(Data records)
* Begin *

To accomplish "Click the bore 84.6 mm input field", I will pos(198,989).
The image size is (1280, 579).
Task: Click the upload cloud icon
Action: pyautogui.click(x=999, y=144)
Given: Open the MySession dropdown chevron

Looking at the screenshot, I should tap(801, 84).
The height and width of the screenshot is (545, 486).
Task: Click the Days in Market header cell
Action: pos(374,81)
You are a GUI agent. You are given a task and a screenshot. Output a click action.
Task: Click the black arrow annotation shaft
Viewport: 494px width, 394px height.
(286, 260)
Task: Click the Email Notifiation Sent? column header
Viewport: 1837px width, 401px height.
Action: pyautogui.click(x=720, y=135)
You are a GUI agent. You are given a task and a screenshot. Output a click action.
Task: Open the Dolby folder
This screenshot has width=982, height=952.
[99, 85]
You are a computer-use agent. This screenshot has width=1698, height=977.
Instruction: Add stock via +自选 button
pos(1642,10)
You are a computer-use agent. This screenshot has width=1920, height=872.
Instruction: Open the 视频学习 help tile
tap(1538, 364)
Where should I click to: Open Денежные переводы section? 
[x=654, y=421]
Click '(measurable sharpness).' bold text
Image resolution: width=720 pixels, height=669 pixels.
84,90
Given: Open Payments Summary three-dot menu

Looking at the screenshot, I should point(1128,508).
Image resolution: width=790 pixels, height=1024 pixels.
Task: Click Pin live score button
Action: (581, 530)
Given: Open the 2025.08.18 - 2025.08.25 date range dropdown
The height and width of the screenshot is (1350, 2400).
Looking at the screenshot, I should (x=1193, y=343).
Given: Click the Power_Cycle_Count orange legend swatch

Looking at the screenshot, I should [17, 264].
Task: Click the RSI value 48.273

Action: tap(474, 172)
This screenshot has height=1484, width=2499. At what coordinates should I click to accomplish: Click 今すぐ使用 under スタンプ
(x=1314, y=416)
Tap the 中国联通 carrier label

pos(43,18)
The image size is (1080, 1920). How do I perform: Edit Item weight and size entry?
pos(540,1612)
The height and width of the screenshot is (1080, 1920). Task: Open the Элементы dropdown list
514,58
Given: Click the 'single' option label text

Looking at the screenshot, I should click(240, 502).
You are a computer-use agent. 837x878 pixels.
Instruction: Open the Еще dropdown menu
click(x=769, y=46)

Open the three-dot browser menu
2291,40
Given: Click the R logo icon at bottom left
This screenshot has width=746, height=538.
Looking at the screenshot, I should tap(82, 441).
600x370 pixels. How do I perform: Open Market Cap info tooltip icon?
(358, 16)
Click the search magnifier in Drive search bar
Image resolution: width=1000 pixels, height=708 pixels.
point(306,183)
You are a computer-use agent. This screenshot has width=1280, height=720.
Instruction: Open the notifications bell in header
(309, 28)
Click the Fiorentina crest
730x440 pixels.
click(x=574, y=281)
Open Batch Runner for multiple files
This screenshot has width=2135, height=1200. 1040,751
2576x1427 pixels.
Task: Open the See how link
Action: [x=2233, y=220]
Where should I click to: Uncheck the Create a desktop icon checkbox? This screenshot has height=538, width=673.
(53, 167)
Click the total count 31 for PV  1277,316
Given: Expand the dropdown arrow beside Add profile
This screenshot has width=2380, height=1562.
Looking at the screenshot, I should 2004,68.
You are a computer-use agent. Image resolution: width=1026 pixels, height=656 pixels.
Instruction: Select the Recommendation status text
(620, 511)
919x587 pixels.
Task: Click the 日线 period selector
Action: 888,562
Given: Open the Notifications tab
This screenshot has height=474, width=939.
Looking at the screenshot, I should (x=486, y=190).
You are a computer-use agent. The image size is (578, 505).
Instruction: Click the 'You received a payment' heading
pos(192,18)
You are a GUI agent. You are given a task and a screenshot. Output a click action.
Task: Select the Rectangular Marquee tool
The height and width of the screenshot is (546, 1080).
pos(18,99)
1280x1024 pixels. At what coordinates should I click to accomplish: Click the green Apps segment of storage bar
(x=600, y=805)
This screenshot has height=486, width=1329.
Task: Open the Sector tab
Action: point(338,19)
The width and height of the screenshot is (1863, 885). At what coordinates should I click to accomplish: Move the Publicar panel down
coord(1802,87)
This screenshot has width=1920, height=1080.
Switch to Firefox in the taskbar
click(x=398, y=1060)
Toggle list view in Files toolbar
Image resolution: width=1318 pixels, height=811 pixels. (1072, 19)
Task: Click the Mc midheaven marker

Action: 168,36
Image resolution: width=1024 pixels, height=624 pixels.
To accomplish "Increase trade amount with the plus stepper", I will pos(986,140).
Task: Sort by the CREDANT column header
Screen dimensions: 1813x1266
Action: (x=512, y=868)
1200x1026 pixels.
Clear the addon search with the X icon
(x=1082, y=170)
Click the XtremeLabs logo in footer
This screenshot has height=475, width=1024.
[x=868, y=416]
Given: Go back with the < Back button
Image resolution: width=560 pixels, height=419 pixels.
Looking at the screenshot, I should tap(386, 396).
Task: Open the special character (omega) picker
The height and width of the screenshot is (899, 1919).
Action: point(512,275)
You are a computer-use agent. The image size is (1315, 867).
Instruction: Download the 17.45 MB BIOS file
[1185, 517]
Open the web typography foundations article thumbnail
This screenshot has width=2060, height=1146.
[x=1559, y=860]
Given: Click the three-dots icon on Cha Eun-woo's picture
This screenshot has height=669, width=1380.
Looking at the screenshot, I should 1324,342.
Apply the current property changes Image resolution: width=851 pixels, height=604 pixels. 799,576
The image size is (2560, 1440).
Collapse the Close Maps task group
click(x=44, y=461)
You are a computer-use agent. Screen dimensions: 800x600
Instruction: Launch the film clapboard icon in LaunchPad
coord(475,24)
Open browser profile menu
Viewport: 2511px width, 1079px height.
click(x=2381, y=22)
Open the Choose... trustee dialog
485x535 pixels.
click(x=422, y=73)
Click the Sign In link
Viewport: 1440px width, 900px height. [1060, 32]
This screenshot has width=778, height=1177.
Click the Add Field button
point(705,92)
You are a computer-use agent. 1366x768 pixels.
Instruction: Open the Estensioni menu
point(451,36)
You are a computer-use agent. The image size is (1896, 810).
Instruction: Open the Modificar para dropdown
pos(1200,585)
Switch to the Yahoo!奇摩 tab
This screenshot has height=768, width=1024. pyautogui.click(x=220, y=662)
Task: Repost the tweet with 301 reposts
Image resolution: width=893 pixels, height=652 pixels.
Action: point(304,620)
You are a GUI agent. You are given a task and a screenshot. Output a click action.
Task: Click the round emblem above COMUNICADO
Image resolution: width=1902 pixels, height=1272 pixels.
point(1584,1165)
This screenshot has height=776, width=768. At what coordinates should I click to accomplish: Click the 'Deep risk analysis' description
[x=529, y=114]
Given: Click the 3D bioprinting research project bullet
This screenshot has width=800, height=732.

* End *

Written request: Could you copy every one of the data records above, line for line, without changing anything?

Answer to the problem:
To accomplish "Click the bore 84.6 mm input field", I will pos(198,989).
The image size is (1280, 579).
Task: Click the upload cloud icon
Action: pyautogui.click(x=999, y=144)
Given: Open the MySession dropdown chevron

Looking at the screenshot, I should tap(801, 84).
The height and width of the screenshot is (545, 486).
Task: Click the Days in Market header cell
Action: pos(374,81)
You are a GUI agent. You are given a task and a screenshot. Output a click action.
Task: Click the black arrow annotation shaft
Viewport: 494px width, 394px height.
(286, 260)
Task: Click the Email Notifiation Sent? column header
Viewport: 1837px width, 401px height.
Action: pyautogui.click(x=720, y=135)
You are a GUI agent. You are given a task and a screenshot. Output a click action.
Task: Open the Dolby folder
This screenshot has width=982, height=952.
[99, 85]
You are a computer-use agent. This screenshot has width=1698, height=977.
Instruction: Add stock via +自选 button
pos(1642,10)
You are a computer-use agent. This screenshot has width=1920, height=872.
Instruction: Open the 视频学习 help tile
tap(1538, 364)
Where should I click to: Open Денежные переводы section? 
[x=654, y=421]
Click '(measurable sharpness).' bold text
Image resolution: width=720 pixels, height=669 pixels.
84,90
Given: Open Payments Summary three-dot menu

Looking at the screenshot, I should point(1128,508).
Image resolution: width=790 pixels, height=1024 pixels.
Task: Click Pin live score button
Action: (581, 530)
Given: Open the 2025.08.18 - 2025.08.25 date range dropdown
The height and width of the screenshot is (1350, 2400).
Looking at the screenshot, I should (x=1193, y=343).
Given: Click the Power_Cycle_Count orange legend swatch

Looking at the screenshot, I should [17, 264].
Task: Click the RSI value 48.273

Action: tap(474, 172)
This screenshot has height=1484, width=2499. At what coordinates should I click to accomplish: Click 今すぐ使用 under スタンプ
(x=1314, y=416)
Tap the 中国联通 carrier label

pos(43,18)
The image size is (1080, 1920). How do I perform: Edit Item weight and size entry?
pos(540,1612)
The height and width of the screenshot is (1080, 1920). Task: Open the Элементы dropdown list
514,58
Given: Click the 'single' option label text

Looking at the screenshot, I should click(240, 502).
You are a computer-use agent. 837x878 pixels.
Instruction: Open the Еще dropdown menu
click(x=769, y=46)

Open the three-dot browser menu
2291,40
Given: Click the R logo icon at bottom left
This screenshot has width=746, height=538.
Looking at the screenshot, I should tap(82, 441).
600x370 pixels. How do I perform: Open Market Cap info tooltip icon?
(358, 16)
Click the search magnifier in Drive search bar
Image resolution: width=1000 pixels, height=708 pixels.
point(306,183)
You are a computer-use agent. This screenshot has width=1280, height=720.
Instruction: Open the notifications bell in header
(309, 28)
Click the Fiorentina crest
730x440 pixels.
click(x=574, y=281)
Open Batch Runner for multiple files
This screenshot has width=2135, height=1200. 1040,751
2576x1427 pixels.
Task: Open the See how link
Action: [x=2233, y=220]
Where should I click to: Uncheck the Create a desktop icon checkbox? This screenshot has height=538, width=673.
(53, 167)
Click the total count 31 for PV  1277,316
Given: Expand the dropdown arrow beside Add profile
This screenshot has width=2380, height=1562.
Looking at the screenshot, I should 2004,68.
You are a computer-use agent. Image resolution: width=1026 pixels, height=656 pixels.
Instruction: Select the Recommendation status text
(620, 511)
919x587 pixels.
Task: Click the 日线 period selector
Action: 888,562
Given: Open the Notifications tab
This screenshot has height=474, width=939.
Looking at the screenshot, I should (x=486, y=190).
You are a computer-use agent. The image size is (578, 505).
Instruction: Click the 'You received a payment' heading
pos(192,18)
You are a GUI agent. You are given a task and a screenshot. Output a click action.
Task: Select the Rectangular Marquee tool
The height and width of the screenshot is (546, 1080).
pos(18,99)
1280x1024 pixels. At what coordinates should I click to accomplish: Click the green Apps segment of storage bar
(x=600, y=805)
This screenshot has height=486, width=1329.
Task: Open the Sector tab
Action: point(338,19)
The width and height of the screenshot is (1863, 885). At what coordinates should I click to accomplish: Move the Publicar panel down
coord(1802,87)
This screenshot has width=1920, height=1080.
Switch to Firefox in the taskbar
click(x=398, y=1060)
Toggle list view in Files toolbar
Image resolution: width=1318 pixels, height=811 pixels. (1072, 19)
Task: Click the Mc midheaven marker

Action: 168,36
Image resolution: width=1024 pixels, height=624 pixels.
To accomplish "Increase trade amount with the plus stepper", I will pos(986,140).
Task: Sort by the CREDANT column header
Screen dimensions: 1813x1266
Action: (x=512, y=868)
1200x1026 pixels.
Clear the addon search with the X icon
(x=1082, y=170)
Click the XtremeLabs logo in footer
This screenshot has height=475, width=1024.
[x=868, y=416]
Given: Go back with the < Back button
Image resolution: width=560 pixels, height=419 pixels.
Looking at the screenshot, I should tap(386, 396).
Task: Open the special character (omega) picker
The height and width of the screenshot is (899, 1919).
Action: point(512,275)
You are a computer-use agent. The image size is (1315, 867).
Instruction: Download the 17.45 MB BIOS file
[1185, 517]
Open the web typography foundations article thumbnail
This screenshot has width=2060, height=1146.
[x=1559, y=860]
Given: Click the three-dots icon on Cha Eun-woo's picture
This screenshot has height=669, width=1380.
Looking at the screenshot, I should 1324,342.
Apply the current property changes Image resolution: width=851 pixels, height=604 pixels. 799,576
The image size is (2560, 1440).
Collapse the Close Maps task group
click(x=44, y=461)
You are a computer-use agent. Screen dimensions: 800x600
Instruction: Launch the film clapboard icon in LaunchPad
coord(475,24)
Open browser profile menu
Viewport: 2511px width, 1079px height.
click(x=2381, y=22)
Open the Choose... trustee dialog
485x535 pixels.
click(x=422, y=73)
Click the Sign In link
Viewport: 1440px width, 900px height. [1060, 32]
This screenshot has width=778, height=1177.
Click the Add Field button
point(705,92)
You are a computer-use agent. 1366x768 pixels.
Instruction: Open the Estensioni menu
point(451,36)
You are a computer-use agent. The image size is (1896, 810).
Instruction: Open the Modificar para dropdown
pos(1200,585)
Switch to the Yahoo!奇摩 tab
This screenshot has height=768, width=1024. pyautogui.click(x=220, y=662)
Task: Repost the tweet with 301 reposts
Image resolution: width=893 pixels, height=652 pixels.
Action: point(304,620)
You are a GUI agent. You are given a task and a screenshot. Output a click action.
Task: Click the round emblem above COMUNICADO
Image resolution: width=1902 pixels, height=1272 pixels.
point(1584,1165)
This screenshot has height=776, width=768. At what coordinates should I click to accomplish: Click the 'Deep risk analysis' description
[x=529, y=114]
Given: Click the 3D bioprinting research project bullet
This screenshot has width=800, height=732.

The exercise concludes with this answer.